• Zu lösende Aufgabe:
Gib die Zeilen vom Anfang bis einschließlich der Zeile mit „Action: click(x=55, y=21)“ erneut aus und benenne darin „Hyundai“ in „Toyota“ um. Alles andere bleibt unverändert.

• Eingabe der Übung:

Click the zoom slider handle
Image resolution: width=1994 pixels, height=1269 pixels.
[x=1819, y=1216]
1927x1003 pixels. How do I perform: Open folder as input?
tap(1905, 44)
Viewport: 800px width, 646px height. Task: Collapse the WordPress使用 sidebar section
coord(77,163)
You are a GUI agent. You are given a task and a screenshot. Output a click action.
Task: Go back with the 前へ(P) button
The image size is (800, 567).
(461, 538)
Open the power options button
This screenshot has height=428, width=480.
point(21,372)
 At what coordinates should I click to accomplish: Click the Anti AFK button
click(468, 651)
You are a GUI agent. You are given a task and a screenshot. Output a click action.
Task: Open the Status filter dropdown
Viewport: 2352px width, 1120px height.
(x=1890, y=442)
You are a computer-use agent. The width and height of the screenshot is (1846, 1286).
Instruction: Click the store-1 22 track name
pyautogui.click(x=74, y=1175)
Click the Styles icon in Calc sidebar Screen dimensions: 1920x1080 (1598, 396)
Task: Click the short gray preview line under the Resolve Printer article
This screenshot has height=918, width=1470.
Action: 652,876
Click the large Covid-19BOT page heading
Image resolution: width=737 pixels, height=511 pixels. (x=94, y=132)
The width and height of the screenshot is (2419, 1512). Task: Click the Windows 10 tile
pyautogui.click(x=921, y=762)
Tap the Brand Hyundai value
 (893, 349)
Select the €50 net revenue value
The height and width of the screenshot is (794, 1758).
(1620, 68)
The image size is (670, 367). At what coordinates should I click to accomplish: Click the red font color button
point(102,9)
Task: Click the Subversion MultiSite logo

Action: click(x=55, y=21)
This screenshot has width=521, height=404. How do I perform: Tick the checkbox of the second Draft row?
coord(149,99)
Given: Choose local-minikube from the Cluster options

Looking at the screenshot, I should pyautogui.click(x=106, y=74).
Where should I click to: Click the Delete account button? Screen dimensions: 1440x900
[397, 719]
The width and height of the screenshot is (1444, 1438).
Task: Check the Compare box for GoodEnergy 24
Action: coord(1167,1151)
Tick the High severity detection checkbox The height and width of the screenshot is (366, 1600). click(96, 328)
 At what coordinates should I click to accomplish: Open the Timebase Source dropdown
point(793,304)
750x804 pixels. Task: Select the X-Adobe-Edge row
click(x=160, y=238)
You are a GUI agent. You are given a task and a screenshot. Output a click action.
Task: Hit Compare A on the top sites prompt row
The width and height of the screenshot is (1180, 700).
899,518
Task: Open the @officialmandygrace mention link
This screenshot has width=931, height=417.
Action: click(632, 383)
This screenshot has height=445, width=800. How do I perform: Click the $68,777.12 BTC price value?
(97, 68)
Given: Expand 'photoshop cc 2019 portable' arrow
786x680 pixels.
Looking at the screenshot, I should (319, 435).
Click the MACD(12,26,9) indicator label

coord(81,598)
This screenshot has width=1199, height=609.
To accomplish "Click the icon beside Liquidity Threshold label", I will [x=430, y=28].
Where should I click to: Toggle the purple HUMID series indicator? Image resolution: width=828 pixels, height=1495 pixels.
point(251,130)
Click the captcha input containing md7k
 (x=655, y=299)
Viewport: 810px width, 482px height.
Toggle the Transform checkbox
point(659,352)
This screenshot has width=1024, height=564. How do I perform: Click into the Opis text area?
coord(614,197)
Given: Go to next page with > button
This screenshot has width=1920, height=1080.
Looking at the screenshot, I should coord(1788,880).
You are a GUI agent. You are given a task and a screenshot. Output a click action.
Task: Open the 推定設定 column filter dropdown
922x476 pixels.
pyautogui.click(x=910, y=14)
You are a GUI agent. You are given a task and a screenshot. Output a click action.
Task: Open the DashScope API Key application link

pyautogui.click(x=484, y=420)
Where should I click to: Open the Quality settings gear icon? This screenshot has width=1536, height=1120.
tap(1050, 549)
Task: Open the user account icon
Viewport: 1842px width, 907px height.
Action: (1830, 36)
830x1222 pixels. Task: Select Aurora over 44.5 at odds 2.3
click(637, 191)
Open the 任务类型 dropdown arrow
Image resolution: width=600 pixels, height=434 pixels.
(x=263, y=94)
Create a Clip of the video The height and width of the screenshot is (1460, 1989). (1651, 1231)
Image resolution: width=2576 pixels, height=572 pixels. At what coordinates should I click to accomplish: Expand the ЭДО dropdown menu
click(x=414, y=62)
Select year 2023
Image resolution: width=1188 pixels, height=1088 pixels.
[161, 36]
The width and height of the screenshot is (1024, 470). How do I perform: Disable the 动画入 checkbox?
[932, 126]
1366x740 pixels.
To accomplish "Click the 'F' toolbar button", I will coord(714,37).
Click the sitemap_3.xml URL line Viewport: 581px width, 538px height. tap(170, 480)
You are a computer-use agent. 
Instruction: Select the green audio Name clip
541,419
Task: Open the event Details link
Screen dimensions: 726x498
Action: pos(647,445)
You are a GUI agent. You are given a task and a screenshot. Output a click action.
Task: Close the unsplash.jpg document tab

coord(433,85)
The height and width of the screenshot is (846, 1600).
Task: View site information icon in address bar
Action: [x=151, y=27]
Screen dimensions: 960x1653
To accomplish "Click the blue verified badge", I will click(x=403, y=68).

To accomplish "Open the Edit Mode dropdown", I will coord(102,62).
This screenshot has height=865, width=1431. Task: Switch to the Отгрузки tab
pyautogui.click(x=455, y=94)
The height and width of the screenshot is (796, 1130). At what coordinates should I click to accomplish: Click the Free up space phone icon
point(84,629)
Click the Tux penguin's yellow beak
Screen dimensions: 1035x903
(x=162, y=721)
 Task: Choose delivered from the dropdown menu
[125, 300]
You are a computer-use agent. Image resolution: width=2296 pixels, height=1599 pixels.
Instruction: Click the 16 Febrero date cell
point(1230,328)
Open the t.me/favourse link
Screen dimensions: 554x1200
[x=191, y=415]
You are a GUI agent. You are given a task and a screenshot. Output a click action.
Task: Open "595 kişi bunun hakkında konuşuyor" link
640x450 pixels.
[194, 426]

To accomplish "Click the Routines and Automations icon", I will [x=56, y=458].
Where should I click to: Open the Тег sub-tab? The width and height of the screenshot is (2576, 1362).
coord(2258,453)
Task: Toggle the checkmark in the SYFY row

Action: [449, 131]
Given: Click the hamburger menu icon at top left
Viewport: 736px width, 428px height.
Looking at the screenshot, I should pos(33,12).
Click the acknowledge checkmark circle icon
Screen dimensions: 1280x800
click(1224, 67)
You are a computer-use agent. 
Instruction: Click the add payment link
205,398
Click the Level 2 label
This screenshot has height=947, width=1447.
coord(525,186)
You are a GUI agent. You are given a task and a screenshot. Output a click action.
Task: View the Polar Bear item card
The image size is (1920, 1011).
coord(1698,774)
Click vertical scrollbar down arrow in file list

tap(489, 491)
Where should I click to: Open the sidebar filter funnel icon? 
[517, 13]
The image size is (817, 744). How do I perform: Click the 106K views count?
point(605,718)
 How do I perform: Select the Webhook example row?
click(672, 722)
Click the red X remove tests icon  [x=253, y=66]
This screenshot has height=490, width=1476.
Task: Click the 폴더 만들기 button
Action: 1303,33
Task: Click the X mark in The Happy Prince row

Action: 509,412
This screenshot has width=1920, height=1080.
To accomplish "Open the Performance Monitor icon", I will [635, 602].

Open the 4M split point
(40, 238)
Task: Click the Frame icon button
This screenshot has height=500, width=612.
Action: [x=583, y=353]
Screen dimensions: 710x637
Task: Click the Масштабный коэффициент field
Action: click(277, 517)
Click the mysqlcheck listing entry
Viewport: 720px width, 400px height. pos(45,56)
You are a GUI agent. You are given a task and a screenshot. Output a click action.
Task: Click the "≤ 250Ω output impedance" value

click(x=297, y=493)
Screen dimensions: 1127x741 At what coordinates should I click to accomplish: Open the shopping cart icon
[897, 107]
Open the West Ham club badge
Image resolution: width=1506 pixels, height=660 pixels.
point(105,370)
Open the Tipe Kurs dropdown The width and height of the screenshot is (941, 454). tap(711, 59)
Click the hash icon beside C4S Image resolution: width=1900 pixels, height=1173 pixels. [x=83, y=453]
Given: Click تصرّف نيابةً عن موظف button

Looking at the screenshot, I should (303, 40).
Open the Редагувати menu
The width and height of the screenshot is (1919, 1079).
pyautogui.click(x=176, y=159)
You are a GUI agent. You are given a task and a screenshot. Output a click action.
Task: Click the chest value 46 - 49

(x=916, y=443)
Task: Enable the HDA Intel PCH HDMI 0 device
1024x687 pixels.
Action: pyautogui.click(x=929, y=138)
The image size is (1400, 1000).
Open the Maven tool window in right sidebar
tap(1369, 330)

• Vollständige Ausgabe:
Click the zoom slider handle
Image resolution: width=1994 pixels, height=1269 pixels.
[x=1819, y=1216]
1927x1003 pixels. How do I perform: Open folder as input?
tap(1905, 44)
Viewport: 800px width, 646px height. Task: Collapse the WordPress使用 sidebar section
coord(77,163)
You are a GUI agent. You are given a task and a screenshot. Output a click action.
Task: Go back with the 前へ(P) button
The image size is (800, 567).
(461, 538)
Open the power options button
This screenshot has height=428, width=480.
point(21,372)
 At what coordinates should I click to accomplish: Click the Anti AFK button
click(468, 651)
You are a GUI agent. You are given a task and a screenshot. Output a click action.
Task: Open the Status filter dropdown
Viewport: 2352px width, 1120px height.
(x=1890, y=442)
You are a computer-use agent. The width and height of the screenshot is (1846, 1286).
Instruction: Click the store-1 22 track name
pyautogui.click(x=74, y=1175)
Click the Styles icon in Calc sidebar Screen dimensions: 1920x1080 (1598, 396)
Task: Click the short gray preview line under the Resolve Printer article
This screenshot has height=918, width=1470.
Action: 652,876
Click the large Covid-19BOT page heading
Image resolution: width=737 pixels, height=511 pixels. (x=94, y=132)
The width and height of the screenshot is (2419, 1512). Task: Click the Windows 10 tile
pyautogui.click(x=921, y=762)
Tap the Brand Toyota value
 (893, 349)
Select the €50 net revenue value
The height and width of the screenshot is (794, 1758).
(1620, 68)
The image size is (670, 367). At what coordinates should I click to accomplish: Click the red font color button
point(102,9)
Task: Click the Subversion MultiSite logo

Action: click(x=55, y=21)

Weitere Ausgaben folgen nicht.